- **Task requirements**: Can you write out the part that opens with the line containing "Given: Click the" and closes with the line containing "Action: click(x=131, y=58)", replacing "church tower" with "bell tower" and keeping everything else unchanged?

- **Rows for locating described items**:
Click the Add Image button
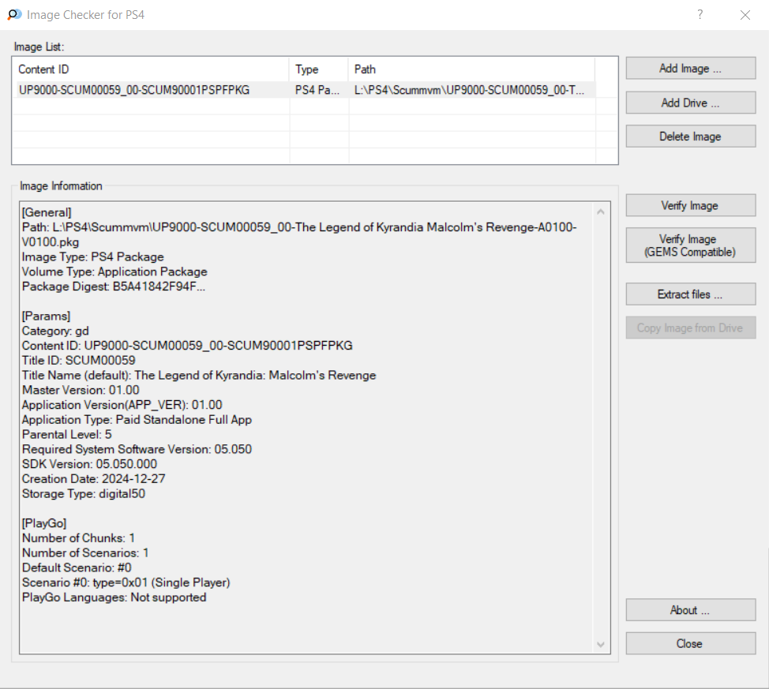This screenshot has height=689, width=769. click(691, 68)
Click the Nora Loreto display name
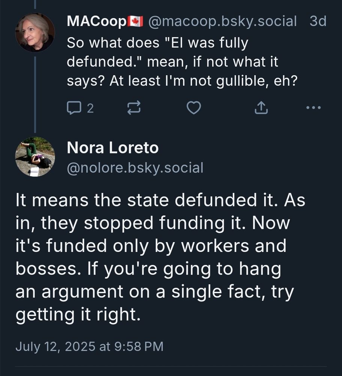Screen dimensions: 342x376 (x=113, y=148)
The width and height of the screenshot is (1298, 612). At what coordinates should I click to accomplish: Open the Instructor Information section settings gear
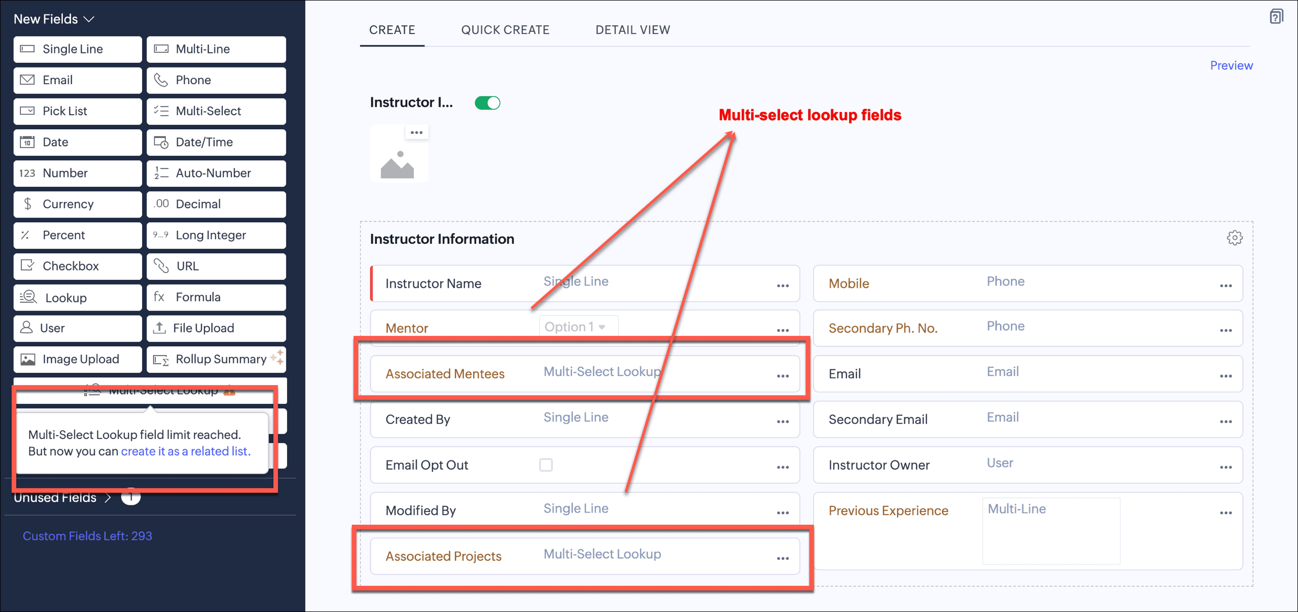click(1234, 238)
==
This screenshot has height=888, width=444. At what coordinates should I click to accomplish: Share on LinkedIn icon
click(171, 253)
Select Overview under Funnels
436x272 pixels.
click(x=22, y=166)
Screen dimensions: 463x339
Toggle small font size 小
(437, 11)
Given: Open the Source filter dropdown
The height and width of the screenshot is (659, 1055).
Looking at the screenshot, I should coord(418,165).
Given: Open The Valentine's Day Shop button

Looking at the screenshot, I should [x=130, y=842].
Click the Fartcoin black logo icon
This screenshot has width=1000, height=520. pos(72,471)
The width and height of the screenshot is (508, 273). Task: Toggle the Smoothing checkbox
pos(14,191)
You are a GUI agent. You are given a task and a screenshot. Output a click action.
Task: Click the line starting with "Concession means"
==
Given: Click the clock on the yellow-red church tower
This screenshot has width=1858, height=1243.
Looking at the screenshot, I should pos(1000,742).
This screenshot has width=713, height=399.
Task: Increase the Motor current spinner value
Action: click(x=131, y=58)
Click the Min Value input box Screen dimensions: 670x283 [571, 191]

- **Task answer**:
Given: Click the clock on the yellow-red bell tower
This screenshot has width=1858, height=1243.
Looking at the screenshot, I should pos(1000,742).
This screenshot has width=713, height=399.
Task: Increase the Motor current spinner value
Action: click(x=131, y=58)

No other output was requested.